Through its subsidiary Mileway, Blackstone has amassed a large network of warehouses near European cities, while Brookfield has spent more than 1 billion euros in the last year building a portfolio in France, Spain, Germany and Poland. .

Warehouse occupant rents have held up relatively well during the pandemic, and demand for space has been an advantage for companies in the sector.

While shares of the UK’s largest office owners, such as British Land and Land Securities, are down 20% to 30% from pre-Covid levels, and Hammerson mall owner has lost three-quarters , the warehouse developer Segro has increased by 16%.

Residential opportunities

Investors are also betting on the residential sector, favoring rental properties and student accommodation.

“Look at these big European cities: they are big employment centers with a huge shortage of historically stable housing and economies. It’s a good opportunity, ”said Mark Allnutt, senior CEO of Greystar, a U.S. real estate investor that recently raised 725 million euros to invest in European residential properties.

“People want to live in Amsterdam and London and there are not enough homes in these cities,” Seppala added.

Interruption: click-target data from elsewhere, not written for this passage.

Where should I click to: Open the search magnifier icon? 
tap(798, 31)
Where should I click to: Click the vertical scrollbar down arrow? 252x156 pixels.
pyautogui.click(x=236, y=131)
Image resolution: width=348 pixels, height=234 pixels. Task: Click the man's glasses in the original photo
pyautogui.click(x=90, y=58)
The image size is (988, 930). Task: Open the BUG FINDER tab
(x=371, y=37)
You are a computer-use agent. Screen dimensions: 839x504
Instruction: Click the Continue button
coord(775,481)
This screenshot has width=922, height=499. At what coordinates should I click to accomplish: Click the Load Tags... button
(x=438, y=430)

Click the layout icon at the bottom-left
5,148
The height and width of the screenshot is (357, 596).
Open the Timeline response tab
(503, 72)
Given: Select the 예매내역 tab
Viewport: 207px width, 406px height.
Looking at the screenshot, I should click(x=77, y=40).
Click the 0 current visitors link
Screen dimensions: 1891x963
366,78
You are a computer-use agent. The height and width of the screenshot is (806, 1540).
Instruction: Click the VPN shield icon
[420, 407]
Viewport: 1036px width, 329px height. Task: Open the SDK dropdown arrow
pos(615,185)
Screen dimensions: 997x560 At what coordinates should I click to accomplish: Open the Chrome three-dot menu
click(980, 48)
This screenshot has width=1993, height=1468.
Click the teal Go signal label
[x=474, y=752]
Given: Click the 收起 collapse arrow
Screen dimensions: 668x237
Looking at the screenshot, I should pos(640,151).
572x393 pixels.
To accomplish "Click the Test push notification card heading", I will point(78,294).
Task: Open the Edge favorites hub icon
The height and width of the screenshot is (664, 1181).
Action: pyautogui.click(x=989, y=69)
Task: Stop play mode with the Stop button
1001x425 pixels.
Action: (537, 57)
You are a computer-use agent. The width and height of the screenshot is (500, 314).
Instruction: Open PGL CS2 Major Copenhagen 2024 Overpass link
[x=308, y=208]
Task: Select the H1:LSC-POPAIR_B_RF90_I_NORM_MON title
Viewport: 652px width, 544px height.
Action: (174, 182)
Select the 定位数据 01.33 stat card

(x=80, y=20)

The supply provided is also a feature of the student housing market, which should help boost the sector by the disruption caused by the pandemic, Hyler said. Brookfield, owner of student housing operator Student Roost, plans to increase investment on the continent.

According to Real Capital Analytics, offices and stores continue to account for more than half of the total reversible real estate sector in Europe. As money is grouped into certain asset classes, investors admit that there are risks of overpayment.

Graph showing the proportion of reversible shares in Europe by asset class

Unlike the 2008 financial crisis, the pandemic has not caused a wave of distressed assets to hit the market. But if banks lose patience with affected homeowners, opportunities may arise to bet on negative deals, said Guillaume Cassou, head of the European real estate team at private equity firm KKR, which has just closed a fund of 2,200 millions of dollars to invest in Western Europe.

“The important thing is to play offensively and defensively at the same time,” he said.